Extracted material:
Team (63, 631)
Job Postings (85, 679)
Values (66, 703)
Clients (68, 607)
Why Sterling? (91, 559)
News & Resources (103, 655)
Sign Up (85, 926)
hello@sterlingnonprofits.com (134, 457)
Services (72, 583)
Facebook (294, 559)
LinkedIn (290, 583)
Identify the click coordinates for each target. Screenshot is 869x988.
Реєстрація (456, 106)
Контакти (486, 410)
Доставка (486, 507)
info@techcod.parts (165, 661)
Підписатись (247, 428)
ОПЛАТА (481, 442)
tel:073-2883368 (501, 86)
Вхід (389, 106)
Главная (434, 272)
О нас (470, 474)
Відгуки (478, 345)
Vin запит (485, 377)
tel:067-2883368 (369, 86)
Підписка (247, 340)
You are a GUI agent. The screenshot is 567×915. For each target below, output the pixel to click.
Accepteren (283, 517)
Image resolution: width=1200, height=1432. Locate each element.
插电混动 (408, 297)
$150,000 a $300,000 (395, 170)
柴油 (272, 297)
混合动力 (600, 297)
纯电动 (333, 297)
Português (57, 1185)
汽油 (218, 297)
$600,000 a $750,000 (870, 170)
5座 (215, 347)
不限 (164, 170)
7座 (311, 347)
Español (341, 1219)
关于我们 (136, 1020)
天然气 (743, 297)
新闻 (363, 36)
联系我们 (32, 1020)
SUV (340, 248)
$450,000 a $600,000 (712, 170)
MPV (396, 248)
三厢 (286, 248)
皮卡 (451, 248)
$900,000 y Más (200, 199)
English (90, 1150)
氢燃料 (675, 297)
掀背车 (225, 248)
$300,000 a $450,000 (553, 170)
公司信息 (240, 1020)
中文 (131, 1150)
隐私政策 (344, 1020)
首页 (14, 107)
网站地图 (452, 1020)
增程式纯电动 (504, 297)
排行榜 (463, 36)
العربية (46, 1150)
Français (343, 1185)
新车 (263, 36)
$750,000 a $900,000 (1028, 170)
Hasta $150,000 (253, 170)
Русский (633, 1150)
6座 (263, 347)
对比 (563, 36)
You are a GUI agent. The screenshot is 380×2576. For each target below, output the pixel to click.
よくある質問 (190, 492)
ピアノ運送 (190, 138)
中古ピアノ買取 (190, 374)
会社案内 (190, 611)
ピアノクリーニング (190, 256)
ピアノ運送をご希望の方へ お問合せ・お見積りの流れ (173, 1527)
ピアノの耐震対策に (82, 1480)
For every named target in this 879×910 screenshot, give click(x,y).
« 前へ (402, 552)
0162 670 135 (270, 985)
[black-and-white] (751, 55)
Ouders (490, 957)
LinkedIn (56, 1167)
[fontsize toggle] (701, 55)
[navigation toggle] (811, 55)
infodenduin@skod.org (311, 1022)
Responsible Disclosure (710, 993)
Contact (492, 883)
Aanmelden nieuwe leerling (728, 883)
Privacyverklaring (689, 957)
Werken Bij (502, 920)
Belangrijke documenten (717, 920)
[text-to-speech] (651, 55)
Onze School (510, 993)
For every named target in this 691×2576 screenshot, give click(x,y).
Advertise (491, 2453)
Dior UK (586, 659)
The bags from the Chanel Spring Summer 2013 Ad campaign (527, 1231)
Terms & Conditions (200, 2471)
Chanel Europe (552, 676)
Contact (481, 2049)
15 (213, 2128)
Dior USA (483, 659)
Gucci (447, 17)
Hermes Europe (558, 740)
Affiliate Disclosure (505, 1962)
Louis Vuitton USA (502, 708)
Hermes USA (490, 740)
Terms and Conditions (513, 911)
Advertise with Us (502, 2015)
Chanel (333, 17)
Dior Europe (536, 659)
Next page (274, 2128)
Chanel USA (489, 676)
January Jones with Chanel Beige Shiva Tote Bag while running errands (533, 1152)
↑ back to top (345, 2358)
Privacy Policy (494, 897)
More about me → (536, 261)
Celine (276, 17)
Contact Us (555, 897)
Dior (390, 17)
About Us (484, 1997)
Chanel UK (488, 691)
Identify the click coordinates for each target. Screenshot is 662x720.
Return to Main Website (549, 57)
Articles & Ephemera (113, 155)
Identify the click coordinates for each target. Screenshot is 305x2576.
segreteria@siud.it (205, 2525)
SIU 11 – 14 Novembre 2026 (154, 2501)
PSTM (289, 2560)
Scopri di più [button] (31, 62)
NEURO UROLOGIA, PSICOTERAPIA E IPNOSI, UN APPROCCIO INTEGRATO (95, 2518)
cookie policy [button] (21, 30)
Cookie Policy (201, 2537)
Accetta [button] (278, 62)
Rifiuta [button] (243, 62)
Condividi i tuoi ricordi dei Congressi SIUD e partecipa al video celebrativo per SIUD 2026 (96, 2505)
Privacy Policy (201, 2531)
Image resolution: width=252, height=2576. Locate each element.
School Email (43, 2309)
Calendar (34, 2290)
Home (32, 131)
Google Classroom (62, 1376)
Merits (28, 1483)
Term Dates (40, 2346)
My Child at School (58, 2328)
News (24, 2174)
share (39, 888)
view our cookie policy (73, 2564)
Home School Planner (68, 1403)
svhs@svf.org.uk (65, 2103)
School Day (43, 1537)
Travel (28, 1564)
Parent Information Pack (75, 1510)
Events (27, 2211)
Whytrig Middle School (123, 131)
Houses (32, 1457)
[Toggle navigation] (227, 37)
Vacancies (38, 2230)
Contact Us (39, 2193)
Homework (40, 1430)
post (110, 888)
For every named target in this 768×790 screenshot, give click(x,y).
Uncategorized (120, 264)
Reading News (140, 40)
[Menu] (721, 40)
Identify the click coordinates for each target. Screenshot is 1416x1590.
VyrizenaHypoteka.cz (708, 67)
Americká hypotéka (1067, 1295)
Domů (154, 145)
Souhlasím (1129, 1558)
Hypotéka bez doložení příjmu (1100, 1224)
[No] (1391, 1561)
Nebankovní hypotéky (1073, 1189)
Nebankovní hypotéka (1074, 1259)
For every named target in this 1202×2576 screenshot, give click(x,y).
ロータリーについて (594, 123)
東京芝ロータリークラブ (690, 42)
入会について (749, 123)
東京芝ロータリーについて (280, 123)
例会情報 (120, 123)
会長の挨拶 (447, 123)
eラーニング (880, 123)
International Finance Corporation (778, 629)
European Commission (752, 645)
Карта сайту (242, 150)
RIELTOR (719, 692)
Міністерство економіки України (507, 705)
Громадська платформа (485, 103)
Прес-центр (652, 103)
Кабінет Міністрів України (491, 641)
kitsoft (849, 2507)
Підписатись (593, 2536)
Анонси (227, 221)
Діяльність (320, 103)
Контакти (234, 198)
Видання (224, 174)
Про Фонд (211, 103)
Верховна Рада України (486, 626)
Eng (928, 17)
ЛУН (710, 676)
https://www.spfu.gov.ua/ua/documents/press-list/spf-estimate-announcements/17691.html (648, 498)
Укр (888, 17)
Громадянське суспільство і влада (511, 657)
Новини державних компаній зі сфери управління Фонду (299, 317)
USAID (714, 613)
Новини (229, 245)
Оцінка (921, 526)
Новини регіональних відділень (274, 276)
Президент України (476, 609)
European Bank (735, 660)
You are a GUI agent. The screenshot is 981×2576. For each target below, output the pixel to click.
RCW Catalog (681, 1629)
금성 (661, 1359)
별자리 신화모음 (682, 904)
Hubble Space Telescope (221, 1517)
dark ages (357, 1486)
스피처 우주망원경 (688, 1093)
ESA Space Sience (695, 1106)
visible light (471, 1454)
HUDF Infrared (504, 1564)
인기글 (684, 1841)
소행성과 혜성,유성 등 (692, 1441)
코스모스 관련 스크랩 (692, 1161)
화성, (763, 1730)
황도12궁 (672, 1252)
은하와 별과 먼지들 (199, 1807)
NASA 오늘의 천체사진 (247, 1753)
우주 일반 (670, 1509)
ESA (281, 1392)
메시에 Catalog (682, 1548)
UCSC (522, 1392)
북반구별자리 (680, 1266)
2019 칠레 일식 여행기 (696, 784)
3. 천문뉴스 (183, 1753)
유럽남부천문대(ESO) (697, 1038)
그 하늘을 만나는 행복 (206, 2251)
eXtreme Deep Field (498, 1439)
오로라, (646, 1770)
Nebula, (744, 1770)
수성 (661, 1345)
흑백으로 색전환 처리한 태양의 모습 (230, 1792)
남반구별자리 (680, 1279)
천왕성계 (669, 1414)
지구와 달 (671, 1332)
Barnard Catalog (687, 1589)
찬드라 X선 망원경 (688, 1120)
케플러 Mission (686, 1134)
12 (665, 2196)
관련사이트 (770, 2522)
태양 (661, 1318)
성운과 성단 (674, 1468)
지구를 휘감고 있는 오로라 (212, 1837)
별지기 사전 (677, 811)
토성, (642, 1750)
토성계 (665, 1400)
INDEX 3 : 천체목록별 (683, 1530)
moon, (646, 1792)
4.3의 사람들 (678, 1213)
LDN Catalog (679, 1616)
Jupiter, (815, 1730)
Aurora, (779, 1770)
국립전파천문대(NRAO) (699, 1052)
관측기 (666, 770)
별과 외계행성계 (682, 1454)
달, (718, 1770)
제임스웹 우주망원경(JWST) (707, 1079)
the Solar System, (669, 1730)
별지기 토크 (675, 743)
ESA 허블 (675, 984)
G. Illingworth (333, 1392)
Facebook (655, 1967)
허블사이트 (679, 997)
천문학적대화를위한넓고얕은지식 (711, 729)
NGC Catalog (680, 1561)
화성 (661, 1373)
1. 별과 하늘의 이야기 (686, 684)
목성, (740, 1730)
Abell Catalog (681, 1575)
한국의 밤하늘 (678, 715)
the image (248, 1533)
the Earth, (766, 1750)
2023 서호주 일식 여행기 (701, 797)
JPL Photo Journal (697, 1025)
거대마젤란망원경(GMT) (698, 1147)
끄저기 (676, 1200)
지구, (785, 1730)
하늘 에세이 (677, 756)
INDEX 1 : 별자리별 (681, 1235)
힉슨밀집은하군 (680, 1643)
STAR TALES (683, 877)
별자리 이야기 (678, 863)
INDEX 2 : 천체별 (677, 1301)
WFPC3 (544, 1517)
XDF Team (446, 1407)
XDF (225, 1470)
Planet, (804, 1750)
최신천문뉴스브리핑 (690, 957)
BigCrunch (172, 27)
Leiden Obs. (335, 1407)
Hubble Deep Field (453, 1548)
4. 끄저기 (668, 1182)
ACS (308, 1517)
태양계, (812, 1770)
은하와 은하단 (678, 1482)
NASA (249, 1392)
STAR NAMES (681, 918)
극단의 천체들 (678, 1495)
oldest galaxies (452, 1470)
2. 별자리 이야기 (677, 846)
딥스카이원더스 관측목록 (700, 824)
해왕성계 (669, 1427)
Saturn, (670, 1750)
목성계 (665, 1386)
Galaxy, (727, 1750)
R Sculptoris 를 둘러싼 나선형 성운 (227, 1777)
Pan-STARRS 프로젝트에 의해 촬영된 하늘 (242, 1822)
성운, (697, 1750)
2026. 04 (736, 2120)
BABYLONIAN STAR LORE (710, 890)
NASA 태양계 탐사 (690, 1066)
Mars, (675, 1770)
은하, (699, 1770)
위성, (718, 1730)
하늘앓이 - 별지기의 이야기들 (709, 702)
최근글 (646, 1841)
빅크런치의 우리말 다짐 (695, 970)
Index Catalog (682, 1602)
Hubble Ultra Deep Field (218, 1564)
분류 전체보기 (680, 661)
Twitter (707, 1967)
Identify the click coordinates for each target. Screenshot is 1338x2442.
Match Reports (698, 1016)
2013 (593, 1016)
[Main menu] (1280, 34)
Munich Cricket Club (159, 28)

Exercise requirements: Add 47 to every coordinate in the answers, and write out again each item from the one containing "스피처 우주망원경 (688, 1093)" down to the one containing "the Earth, (766, 1750)", both ends included and any requests kept. Leave out every other item.

Task response:
스피처 우주망원경 (735, 1140)
ESA Space Sience (742, 1153)
visible light (518, 1501)
HUDF Infrared (551, 1611)
인기글 (731, 1888)
소행성과 혜성,유성 등 (739, 1488)
코스모스 관련 스크랩 (739, 1208)
화성, (810, 1777)
황도12궁 (719, 1299)
은하와 별과 먼지들 (246, 1854)
NASA 오늘의 천체사진 (294, 1800)
우주 일반 (717, 1556)
ESA (328, 1439)
메시에 Catalog (729, 1595)
UCSC (569, 1439)
북반구별자리 (727, 1313)
2019 칠레 일식 여행기 (743, 831)
3. 천문뉴스 (230, 1800)
유럽남부천문대(ESO) (744, 1085)
그 하늘을 만나는 행복 (253, 2298)
eXtreme Deep Field (545, 1486)
오로라, (693, 1817)
Nebula, (791, 1817)
수성 (708, 1392)
흑백으로 색전환 처리한 태양의 모습 (277, 1839)
남반구별자리 (727, 1326)
천왕성계 (716, 1461)
지구와 달 (718, 1379)
Barnard Catalog (734, 1636)
찬드라 X선 망원경 (735, 1167)
케플러 Mission (733, 1181)
12 (712, 2243)
관련사이트 (817, 2569)
태양 (708, 1365)
성운과 성단 (721, 1515)
지구를 휘감고 있는 오로라 (259, 1884)
별지기 사전 (724, 858)
토성, (689, 1797)
토성계 (712, 1447)
INDEX 3 : 천체목록별 (730, 1577)
moon, (693, 1839)
4.3의 사람들 (725, 1260)
LDN Catalog (726, 1663)
Jupiter, (862, 1777)
Aurora, (826, 1817)
국립전파천문대(NRAO) (746, 1099)
관측기 (713, 817)
별과 외계행성계 (729, 1501)
달, (765, 1817)
제임스웹 우주망원경(JWST) (754, 1126)
the Solar System, (716, 1777)
별지기 토크 (722, 790)
ESA 허블 (722, 1031)
G. Illingworth (380, 1439)
Facebook (702, 2014)
허블사이트 (726, 1044)
천문학적대화를위한넓고얕은지식 (758, 776)
NGC Catalog (727, 1608)
화성 (708, 1420)
1. 별과 하늘의 이야기 (733, 731)
목성, (787, 1777)
Abell Catalog (728, 1622)
한국의 밤하늘 (725, 762)
the image (295, 1580)
the Earth, (813, 1797)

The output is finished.